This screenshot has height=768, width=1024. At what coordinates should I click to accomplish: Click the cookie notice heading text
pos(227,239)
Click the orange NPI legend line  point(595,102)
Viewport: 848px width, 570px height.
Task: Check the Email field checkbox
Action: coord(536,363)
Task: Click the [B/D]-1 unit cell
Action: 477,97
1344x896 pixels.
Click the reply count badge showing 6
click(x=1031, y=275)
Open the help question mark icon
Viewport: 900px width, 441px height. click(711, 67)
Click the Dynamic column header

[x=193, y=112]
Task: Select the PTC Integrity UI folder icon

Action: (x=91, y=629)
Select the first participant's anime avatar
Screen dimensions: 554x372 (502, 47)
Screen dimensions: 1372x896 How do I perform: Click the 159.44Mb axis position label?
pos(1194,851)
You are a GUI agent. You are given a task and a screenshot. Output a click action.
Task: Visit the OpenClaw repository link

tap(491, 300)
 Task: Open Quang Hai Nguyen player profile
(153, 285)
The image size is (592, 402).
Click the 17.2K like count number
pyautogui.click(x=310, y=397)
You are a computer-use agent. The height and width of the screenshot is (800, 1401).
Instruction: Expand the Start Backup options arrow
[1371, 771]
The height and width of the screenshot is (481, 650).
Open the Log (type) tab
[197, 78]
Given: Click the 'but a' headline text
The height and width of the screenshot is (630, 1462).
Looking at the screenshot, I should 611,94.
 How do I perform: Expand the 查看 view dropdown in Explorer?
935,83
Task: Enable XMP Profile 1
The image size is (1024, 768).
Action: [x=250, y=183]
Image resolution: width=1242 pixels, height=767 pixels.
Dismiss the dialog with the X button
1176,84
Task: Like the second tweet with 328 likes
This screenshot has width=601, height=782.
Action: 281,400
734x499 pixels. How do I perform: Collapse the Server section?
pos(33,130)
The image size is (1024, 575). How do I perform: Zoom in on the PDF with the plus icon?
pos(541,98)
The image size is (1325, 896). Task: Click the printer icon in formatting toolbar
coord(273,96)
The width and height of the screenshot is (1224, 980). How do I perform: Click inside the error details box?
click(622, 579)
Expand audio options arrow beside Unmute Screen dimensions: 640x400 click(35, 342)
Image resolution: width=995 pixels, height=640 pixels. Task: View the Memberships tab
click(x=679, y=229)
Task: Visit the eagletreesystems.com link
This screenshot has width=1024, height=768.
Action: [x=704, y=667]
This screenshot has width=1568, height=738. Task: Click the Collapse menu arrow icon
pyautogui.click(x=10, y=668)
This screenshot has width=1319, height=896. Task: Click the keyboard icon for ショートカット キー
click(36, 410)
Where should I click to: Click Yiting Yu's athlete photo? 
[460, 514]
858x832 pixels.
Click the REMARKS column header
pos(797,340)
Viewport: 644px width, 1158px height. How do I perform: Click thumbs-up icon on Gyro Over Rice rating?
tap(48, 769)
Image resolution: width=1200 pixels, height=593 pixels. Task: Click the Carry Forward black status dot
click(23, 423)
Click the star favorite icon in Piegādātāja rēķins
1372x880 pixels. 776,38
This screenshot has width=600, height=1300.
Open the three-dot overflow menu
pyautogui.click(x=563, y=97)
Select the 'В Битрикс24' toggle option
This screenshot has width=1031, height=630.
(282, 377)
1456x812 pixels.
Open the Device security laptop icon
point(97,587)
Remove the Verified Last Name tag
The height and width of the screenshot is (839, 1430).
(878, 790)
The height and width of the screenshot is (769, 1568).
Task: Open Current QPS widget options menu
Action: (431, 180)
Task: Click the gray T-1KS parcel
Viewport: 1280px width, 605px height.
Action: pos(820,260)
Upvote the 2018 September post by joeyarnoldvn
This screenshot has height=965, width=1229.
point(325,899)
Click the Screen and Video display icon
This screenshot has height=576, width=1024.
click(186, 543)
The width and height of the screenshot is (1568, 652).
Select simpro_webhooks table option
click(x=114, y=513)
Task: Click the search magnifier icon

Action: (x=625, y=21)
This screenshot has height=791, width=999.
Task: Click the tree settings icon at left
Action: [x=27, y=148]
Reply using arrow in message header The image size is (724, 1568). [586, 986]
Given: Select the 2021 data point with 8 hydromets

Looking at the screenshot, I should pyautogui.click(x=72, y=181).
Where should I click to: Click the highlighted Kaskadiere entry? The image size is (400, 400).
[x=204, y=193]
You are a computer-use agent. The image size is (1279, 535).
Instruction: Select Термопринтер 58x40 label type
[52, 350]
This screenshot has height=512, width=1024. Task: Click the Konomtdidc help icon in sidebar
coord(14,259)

☆ ☆ ☆ ☆ ☆

## TASK INSTRUCTIONS
Copy all lines in the listing above where the string "agent" appears.

## SOLUTION
You are a GUI agent. You are given a task and a screenshot. Output a click action.
You are a computer-use agent. The height and width of the screenshot is (800, 1401).
You are a computer-use agent. The image size is (1279, 535).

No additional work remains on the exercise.